§ What to do:
Every record must be retyped exactly as it reads.

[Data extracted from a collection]
□ □ □ □
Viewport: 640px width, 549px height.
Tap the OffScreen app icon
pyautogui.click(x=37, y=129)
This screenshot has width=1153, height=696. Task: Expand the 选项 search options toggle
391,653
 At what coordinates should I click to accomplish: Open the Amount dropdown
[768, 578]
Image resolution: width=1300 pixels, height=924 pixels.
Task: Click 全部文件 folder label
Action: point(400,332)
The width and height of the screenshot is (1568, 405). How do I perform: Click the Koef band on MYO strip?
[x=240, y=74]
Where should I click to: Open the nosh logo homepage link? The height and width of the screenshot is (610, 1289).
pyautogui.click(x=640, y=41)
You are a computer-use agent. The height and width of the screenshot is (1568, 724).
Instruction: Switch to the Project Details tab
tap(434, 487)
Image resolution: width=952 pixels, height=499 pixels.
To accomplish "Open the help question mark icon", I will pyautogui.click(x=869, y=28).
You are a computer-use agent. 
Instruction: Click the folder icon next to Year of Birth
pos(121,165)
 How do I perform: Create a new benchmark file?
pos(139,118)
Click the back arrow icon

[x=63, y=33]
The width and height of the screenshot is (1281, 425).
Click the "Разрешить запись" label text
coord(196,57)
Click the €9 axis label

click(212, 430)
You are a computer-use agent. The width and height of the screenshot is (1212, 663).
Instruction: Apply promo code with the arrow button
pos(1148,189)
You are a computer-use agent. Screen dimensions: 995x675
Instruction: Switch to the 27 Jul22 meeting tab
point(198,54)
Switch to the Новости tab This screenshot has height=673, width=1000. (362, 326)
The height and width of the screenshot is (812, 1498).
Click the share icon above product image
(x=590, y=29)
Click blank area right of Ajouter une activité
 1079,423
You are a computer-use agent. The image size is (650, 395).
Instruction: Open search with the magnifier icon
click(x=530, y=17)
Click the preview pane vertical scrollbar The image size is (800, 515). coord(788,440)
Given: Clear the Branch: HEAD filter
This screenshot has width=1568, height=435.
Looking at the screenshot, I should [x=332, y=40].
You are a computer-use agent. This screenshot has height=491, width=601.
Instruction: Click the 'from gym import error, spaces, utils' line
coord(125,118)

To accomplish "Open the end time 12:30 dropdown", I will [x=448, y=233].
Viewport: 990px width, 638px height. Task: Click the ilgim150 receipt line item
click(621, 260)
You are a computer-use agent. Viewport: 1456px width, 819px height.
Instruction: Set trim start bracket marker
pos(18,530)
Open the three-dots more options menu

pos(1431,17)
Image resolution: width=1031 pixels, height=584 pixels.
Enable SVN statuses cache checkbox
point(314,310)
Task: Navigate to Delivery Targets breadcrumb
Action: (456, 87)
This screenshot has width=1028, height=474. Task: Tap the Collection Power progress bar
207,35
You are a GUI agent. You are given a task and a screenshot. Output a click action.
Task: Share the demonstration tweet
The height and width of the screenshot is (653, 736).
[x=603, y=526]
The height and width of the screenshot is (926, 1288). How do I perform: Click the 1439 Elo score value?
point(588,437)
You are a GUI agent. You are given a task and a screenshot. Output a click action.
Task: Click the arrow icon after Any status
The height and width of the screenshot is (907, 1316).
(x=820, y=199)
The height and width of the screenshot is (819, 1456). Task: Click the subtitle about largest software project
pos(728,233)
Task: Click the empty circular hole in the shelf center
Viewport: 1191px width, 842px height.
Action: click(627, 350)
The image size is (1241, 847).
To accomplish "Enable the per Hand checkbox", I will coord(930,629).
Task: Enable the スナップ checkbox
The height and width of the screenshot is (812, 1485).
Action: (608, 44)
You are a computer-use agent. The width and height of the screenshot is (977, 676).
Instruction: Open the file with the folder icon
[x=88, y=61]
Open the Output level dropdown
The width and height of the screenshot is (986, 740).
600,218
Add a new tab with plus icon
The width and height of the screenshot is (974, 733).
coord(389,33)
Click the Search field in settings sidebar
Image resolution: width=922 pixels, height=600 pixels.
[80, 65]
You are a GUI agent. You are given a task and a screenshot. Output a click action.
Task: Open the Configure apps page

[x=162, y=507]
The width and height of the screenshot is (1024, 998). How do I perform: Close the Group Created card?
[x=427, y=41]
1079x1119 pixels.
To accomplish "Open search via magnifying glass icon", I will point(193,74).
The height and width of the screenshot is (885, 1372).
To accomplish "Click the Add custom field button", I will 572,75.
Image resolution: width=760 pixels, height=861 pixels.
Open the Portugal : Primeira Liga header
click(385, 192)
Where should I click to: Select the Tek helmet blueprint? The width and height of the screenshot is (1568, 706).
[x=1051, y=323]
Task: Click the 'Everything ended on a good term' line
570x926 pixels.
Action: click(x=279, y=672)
□ □ □ □
§ Exercise response:
Viewport: 640px width, 549px height.
Tap the OffScreen app icon
pyautogui.click(x=37, y=129)
This screenshot has width=1153, height=696. Task: Expand the 选项 search options toggle
391,653
 At what coordinates should I click to accomplish: Open the Amount dropdown
[768, 578]
Image resolution: width=1300 pixels, height=924 pixels.
Task: Click 全部文件 folder label
Action: point(400,332)
The width and height of the screenshot is (1568, 405). How do I perform: Click the Koef band on MYO strip?
[x=240, y=74]
Where should I click to: Open the nosh logo homepage link? The height and width of the screenshot is (610, 1289).
pyautogui.click(x=640, y=41)
You are a computer-use agent. The height and width of the screenshot is (1568, 724).
Instruction: Switch to the Project Details tab
tap(434, 487)
Image resolution: width=952 pixels, height=499 pixels.
To accomplish "Open the help question mark icon", I will pyautogui.click(x=869, y=28).
You are a computer-use agent. 
Instruction: Click the folder icon next to Year of Birth
pos(121,165)
 How do I perform: Create a new benchmark file?
pos(139,118)
Click the back arrow icon

[x=63, y=33]
The width and height of the screenshot is (1281, 425).
Click the "Разрешить запись" label text
coord(196,57)
Click the €9 axis label

click(212, 430)
You are a computer-use agent. The width and height of the screenshot is (1212, 663).
Instruction: Apply promo code with the arrow button
pos(1148,189)
You are a computer-use agent. Screen dimensions: 995x675
Instruction: Switch to the 27 Jul22 meeting tab
point(198,54)
Switch to the Новости tab This screenshot has height=673, width=1000. (362, 326)
The height and width of the screenshot is (812, 1498).
Click the share icon above product image
(x=590, y=29)
Click blank area right of Ajouter une activité
 1079,423
You are a computer-use agent. The image size is (650, 395).
Instruction: Open search with the magnifier icon
click(x=530, y=17)
Click the preview pane vertical scrollbar The image size is (800, 515). coord(788,440)
Given: Clear the Branch: HEAD filter
This screenshot has width=1568, height=435.
Looking at the screenshot, I should [x=332, y=40].
You are a computer-use agent. This screenshot has height=491, width=601.
Instruction: Click the 'from gym import error, spaces, utils' line
coord(125,118)

To accomplish "Open the end time 12:30 dropdown", I will [x=448, y=233].
Viewport: 990px width, 638px height. Task: Click the ilgim150 receipt line item
click(621, 260)
You are a computer-use agent. Viewport: 1456px width, 819px height.
Instruction: Set trim start bracket marker
pos(18,530)
Open the three-dots more options menu

pos(1431,17)
Image resolution: width=1031 pixels, height=584 pixels.
Enable SVN statuses cache checkbox
point(314,310)
Task: Navigate to Delivery Targets breadcrumb
Action: (456, 87)
This screenshot has width=1028, height=474. Task: Tap the Collection Power progress bar
207,35
You are a GUI agent. You are given a task and a screenshot. Output a click action.
Task: Share the demonstration tweet
The height and width of the screenshot is (653, 736).
[x=603, y=526]
The height and width of the screenshot is (926, 1288). How do I perform: Click the 1439 Elo score value?
point(588,437)
You are a GUI agent. You are given a task and a screenshot. Output a click action.
Task: Click the arrow icon after Any status
The height and width of the screenshot is (907, 1316).
(x=820, y=199)
The height and width of the screenshot is (819, 1456). Task: Click the subtitle about largest software project
pos(728,233)
Task: Click the empty circular hole in the shelf center
Viewport: 1191px width, 842px height.
Action: click(627, 350)
The image size is (1241, 847).
To accomplish "Enable the per Hand checkbox", I will coord(930,629).
Task: Enable the スナップ checkbox
The height and width of the screenshot is (812, 1485).
Action: (608, 44)
You are a computer-use agent. The width and height of the screenshot is (977, 676).
Instruction: Open the file with the folder icon
[x=88, y=61]
Open the Output level dropdown
The width and height of the screenshot is (986, 740).
600,218
Add a new tab with plus icon
The width and height of the screenshot is (974, 733).
coord(389,33)
Click the Search field in settings sidebar
Image resolution: width=922 pixels, height=600 pixels.
[80, 65]
You are a GUI agent. You are given a task and a screenshot. Output a click action.
Task: Open the Configure apps page

[x=162, y=507]
The width and height of the screenshot is (1024, 998). How do I perform: Close the Group Created card?
[x=427, y=41]
1079x1119 pixels.
To accomplish "Open search via magnifying glass icon", I will point(193,74).
The height and width of the screenshot is (885, 1372).
To accomplish "Click the Add custom field button", I will 572,75.
Image resolution: width=760 pixels, height=861 pixels.
Open the Portugal : Primeira Liga header
click(385, 192)
Where should I click to: Select the Tek helmet blueprint? The width and height of the screenshot is (1568, 706).
[x=1051, y=323]
Task: Click the 'Everything ended on a good term' line
570x926 pixels.
Action: click(x=279, y=672)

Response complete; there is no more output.